Requirement – Edit the records below, swapping every "Where should I click to" for "Where do I tap to" and leaving everything else as it is.

Stored items from a collection
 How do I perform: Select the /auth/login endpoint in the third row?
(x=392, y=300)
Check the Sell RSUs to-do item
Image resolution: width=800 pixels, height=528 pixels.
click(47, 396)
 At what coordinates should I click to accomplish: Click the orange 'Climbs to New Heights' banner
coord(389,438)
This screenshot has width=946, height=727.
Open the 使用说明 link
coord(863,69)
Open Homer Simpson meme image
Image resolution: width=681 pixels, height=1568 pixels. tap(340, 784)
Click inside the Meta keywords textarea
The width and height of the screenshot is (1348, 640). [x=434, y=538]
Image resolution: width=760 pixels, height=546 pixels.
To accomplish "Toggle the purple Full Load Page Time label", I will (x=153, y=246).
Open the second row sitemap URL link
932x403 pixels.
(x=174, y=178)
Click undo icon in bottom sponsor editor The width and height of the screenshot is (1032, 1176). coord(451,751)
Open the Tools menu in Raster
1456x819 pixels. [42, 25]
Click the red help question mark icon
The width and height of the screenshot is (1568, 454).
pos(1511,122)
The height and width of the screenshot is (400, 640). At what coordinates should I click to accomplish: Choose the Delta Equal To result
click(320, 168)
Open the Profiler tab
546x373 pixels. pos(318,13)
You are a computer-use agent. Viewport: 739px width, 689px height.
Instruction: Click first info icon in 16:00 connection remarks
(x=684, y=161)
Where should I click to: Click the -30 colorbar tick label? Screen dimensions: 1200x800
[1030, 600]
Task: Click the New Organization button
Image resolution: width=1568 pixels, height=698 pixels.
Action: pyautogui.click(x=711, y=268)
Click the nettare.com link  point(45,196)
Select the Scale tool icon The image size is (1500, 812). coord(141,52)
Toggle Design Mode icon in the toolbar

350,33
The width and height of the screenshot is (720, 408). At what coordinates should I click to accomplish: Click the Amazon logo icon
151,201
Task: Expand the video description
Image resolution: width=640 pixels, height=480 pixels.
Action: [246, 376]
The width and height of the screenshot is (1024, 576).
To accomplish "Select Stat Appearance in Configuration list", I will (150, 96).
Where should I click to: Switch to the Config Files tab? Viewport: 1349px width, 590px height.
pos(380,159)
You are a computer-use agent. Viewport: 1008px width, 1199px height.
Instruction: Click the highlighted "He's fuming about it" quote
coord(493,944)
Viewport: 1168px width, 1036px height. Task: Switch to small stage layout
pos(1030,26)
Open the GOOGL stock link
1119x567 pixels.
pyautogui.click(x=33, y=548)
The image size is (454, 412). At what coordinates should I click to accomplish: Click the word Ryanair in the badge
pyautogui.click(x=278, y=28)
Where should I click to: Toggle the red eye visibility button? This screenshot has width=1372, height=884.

Solution to the exercise –
 How do I perform: Select the /auth/login endpoint in the third row?
(x=392, y=300)
Check the Sell RSUs to-do item
Image resolution: width=800 pixels, height=528 pixels.
click(47, 396)
 At what coordinates should I click to accomplish: Click the orange 'Climbs to New Heights' banner
coord(389,438)
This screenshot has width=946, height=727.
Open the 使用说明 link
coord(863,69)
Open Homer Simpson meme image
Image resolution: width=681 pixels, height=1568 pixels. tap(340, 784)
Click inside the Meta keywords textarea
The width and height of the screenshot is (1348, 640). [x=434, y=538]
Image resolution: width=760 pixels, height=546 pixels.
To accomplish "Toggle the purple Full Load Page Time label", I will (x=153, y=246).
Open the second row sitemap URL link
932x403 pixels.
(x=174, y=178)
Click undo icon in bottom sponsor editor The width and height of the screenshot is (1032, 1176). coord(451,751)
Open the Tools menu in Raster
1456x819 pixels. [42, 25]
Click the red help question mark icon
The width and height of the screenshot is (1568, 454).
pos(1511,122)
The height and width of the screenshot is (400, 640). At what coordinates should I click to accomplish: Choose the Delta Equal To result
click(320, 168)
Open the Profiler tab
546x373 pixels. pos(318,13)
You are a computer-use agent. Viewport: 739px width, 689px height.
Instruction: Click first info icon in 16:00 connection remarks
(x=684, y=161)
Where do I tap to: Click the -30 colorbar tick label? Screen dimensions: 1200x800
[1030, 600]
Task: Click the New Organization button
Image resolution: width=1568 pixels, height=698 pixels.
Action: pyautogui.click(x=711, y=268)
Click the nettare.com link  point(45,196)
Select the Scale tool icon The image size is (1500, 812). coord(141,52)
Toggle Design Mode icon in the toolbar

350,33
The width and height of the screenshot is (720, 408). At what coordinates should I click to accomplish: Click the Amazon logo icon
151,201
Task: Expand the video description
Image resolution: width=640 pixels, height=480 pixels.
Action: [246, 376]
The width and height of the screenshot is (1024, 576).
To accomplish "Select Stat Appearance in Configuration list", I will (150, 96).
Where do I tap to: Switch to the Config Files tab? Viewport: 1349px width, 590px height.
pos(380,159)
You are a computer-use agent. Viewport: 1008px width, 1199px height.
Instruction: Click the highlighted "He's fuming about it" quote
coord(493,944)
Viewport: 1168px width, 1036px height. Task: Switch to small stage layout
pos(1030,26)
Open the GOOGL stock link
1119x567 pixels.
pyautogui.click(x=33, y=548)
The image size is (454, 412). At what coordinates should I click to accomplish: Click the word Ryanair in the badge
pyautogui.click(x=278, y=28)
Where do I tap to: Toggle the red eye visibility button? This screenshot has width=1372, height=884.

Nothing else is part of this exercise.